▶ **Problem requirements**
I need the lines below from the one with "You are a computer-use agent. Image" down to the one with "Given: Click the fp dynamics button" reproduced exactly, both ends included, and nothing else.

▶ **Records for processing**

- - -

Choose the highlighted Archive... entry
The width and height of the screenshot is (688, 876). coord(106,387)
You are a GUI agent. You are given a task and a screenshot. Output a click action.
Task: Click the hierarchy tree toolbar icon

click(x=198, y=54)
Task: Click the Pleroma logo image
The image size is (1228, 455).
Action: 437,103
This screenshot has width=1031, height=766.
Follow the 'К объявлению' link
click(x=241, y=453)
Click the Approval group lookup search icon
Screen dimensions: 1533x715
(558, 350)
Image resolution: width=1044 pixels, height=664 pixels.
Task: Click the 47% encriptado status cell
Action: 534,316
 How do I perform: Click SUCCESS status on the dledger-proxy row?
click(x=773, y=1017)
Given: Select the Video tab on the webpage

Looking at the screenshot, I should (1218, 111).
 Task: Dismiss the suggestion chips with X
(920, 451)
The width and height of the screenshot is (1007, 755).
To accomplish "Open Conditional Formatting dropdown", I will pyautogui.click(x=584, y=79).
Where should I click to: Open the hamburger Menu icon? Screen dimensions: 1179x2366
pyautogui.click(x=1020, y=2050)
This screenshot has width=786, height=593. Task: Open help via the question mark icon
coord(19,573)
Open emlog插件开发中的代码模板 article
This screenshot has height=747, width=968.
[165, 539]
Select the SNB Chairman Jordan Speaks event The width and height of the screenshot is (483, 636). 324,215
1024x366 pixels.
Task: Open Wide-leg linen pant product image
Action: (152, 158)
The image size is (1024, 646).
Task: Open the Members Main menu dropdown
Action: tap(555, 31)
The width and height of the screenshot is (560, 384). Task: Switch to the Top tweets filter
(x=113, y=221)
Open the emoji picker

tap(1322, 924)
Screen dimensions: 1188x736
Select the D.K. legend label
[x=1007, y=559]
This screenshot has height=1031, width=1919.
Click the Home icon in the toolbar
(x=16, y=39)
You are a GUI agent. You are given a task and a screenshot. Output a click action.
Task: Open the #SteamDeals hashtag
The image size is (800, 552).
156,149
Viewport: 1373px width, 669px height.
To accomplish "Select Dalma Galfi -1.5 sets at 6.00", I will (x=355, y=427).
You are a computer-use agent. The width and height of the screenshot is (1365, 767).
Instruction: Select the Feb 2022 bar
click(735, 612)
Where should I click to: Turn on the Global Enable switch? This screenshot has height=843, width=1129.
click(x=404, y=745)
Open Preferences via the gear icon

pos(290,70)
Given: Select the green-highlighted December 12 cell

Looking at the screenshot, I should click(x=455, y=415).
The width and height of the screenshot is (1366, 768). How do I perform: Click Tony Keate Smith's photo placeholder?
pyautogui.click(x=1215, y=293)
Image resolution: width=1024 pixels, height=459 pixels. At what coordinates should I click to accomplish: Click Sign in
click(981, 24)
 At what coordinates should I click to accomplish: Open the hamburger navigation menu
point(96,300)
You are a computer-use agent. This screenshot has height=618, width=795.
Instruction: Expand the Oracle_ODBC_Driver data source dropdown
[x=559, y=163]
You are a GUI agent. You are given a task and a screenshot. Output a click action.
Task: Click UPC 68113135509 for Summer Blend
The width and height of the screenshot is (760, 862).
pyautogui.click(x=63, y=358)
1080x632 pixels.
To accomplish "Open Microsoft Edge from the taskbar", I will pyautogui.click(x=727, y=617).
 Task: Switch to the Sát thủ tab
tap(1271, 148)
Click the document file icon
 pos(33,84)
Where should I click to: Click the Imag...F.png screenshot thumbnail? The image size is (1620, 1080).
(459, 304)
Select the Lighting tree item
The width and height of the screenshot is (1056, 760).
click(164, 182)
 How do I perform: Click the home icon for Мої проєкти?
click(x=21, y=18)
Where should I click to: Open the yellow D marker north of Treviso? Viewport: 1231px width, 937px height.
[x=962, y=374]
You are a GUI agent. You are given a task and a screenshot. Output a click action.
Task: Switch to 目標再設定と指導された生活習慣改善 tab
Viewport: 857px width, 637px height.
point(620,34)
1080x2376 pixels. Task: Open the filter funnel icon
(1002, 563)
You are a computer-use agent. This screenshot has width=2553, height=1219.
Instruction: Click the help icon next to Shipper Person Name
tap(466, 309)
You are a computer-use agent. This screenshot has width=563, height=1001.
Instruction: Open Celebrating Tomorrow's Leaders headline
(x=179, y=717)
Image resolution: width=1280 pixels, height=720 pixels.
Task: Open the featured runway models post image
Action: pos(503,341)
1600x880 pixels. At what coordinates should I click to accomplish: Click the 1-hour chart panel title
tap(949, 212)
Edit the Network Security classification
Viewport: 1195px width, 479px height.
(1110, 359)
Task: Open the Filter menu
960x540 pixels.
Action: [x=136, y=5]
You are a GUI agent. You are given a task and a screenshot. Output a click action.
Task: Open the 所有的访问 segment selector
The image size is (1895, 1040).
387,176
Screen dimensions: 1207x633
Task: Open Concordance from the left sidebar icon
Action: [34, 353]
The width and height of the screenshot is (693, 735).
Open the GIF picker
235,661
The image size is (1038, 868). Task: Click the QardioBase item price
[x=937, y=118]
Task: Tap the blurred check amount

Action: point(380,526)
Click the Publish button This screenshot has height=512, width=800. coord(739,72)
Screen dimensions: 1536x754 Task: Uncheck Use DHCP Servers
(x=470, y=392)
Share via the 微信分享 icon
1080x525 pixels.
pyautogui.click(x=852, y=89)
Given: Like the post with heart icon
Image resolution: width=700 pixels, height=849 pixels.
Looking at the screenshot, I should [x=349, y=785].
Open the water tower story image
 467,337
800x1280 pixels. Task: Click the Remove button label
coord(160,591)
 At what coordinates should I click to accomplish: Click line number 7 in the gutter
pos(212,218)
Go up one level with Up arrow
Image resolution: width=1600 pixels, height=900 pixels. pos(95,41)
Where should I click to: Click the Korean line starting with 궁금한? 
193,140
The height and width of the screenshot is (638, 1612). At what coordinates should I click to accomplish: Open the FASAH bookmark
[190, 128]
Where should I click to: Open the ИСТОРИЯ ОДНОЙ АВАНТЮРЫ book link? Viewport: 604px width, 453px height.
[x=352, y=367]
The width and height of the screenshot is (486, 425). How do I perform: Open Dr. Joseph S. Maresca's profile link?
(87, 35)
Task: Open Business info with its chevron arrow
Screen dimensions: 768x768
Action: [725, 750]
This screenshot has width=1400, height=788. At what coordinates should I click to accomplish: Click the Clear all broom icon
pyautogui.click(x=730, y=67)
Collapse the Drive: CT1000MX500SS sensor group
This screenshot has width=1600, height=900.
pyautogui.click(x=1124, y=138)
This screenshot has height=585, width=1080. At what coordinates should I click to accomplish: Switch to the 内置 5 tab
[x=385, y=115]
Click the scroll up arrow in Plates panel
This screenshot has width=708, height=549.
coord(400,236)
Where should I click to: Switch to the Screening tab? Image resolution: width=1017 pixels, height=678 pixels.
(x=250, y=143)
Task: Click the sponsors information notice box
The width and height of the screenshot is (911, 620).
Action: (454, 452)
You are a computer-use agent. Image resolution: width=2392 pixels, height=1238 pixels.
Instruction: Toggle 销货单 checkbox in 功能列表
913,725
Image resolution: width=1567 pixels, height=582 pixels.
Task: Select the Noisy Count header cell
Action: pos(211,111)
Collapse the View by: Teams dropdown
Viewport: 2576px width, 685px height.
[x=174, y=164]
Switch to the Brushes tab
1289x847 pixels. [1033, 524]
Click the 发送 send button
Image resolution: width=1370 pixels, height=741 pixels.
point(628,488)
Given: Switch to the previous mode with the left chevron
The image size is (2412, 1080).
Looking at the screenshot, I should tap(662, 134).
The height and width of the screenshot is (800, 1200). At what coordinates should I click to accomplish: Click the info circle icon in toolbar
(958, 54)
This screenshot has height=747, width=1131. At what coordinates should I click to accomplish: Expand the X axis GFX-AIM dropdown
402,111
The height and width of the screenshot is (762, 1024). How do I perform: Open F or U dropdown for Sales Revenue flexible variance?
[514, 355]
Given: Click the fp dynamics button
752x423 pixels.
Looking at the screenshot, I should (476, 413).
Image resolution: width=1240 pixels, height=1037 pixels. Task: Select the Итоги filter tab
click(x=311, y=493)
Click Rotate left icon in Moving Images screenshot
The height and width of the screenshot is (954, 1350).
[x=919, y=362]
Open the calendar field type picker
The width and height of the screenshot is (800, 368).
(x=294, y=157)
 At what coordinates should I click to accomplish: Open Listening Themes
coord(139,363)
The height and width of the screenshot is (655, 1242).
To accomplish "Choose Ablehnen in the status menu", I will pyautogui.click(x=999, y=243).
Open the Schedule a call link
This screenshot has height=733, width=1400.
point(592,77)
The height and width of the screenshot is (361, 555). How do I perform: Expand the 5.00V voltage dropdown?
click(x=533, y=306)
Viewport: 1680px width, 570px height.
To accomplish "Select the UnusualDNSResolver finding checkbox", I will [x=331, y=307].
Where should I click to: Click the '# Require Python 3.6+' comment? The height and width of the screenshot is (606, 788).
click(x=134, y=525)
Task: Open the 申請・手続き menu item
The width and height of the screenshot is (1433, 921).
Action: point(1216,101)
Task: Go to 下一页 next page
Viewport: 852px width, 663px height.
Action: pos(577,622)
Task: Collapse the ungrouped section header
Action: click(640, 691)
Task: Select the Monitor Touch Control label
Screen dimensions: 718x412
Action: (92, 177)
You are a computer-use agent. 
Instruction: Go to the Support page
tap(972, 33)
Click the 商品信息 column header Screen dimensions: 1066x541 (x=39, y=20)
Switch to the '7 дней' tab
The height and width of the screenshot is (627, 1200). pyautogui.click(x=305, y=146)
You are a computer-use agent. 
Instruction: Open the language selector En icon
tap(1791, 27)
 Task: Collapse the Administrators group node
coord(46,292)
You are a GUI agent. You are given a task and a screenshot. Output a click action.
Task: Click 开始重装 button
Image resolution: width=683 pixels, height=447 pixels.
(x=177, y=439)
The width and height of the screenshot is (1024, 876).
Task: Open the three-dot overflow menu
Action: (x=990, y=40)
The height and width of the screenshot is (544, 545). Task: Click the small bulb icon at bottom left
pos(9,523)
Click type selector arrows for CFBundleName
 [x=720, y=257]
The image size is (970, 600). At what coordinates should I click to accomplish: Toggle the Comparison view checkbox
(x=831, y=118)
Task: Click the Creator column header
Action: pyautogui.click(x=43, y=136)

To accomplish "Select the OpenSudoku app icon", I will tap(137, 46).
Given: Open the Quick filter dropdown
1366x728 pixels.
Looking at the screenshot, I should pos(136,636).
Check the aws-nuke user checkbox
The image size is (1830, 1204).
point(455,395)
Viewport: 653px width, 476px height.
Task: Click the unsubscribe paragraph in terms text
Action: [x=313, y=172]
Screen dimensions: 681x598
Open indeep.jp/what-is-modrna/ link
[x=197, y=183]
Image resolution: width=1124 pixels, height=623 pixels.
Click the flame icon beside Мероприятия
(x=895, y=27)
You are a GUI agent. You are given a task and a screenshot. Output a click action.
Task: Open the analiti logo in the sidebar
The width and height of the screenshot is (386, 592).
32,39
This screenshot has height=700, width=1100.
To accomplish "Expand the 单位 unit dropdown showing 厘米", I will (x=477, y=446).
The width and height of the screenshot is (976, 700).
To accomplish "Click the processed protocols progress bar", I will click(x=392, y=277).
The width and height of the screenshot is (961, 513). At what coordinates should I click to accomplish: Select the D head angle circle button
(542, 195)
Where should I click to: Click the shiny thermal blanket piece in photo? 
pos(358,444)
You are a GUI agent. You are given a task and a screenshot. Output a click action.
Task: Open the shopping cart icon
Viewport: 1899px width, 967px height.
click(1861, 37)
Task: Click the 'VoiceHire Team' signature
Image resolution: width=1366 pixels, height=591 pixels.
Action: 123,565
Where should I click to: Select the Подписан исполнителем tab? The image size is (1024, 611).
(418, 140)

- - -

▶ **Exercise solution**
You are a computer-use agent. Image resolution: width=2392 pixels, height=1238 pixels.
Instruction: Toggle 销货单 checkbox in 功能列表
913,725
Image resolution: width=1567 pixels, height=582 pixels.
Task: Select the Noisy Count header cell
Action: pos(211,111)
Collapse the View by: Teams dropdown
Viewport: 2576px width, 685px height.
[x=174, y=164]
Switch to the Brushes tab
1289x847 pixels. [1033, 524]
Click the 发送 send button
Image resolution: width=1370 pixels, height=741 pixels.
point(628,488)
Given: Switch to the previous mode with the left chevron
The image size is (2412, 1080).
Looking at the screenshot, I should tap(662, 134).
The height and width of the screenshot is (800, 1200). At what coordinates should I click to accomplish: Click the info circle icon in toolbar
(958, 54)
This screenshot has height=747, width=1131. At what coordinates should I click to accomplish: Expand the X axis GFX-AIM dropdown
402,111
The height and width of the screenshot is (762, 1024). How do I perform: Open F or U dropdown for Sales Revenue flexible variance?
[514, 355]
Given: Click the fp dynamics button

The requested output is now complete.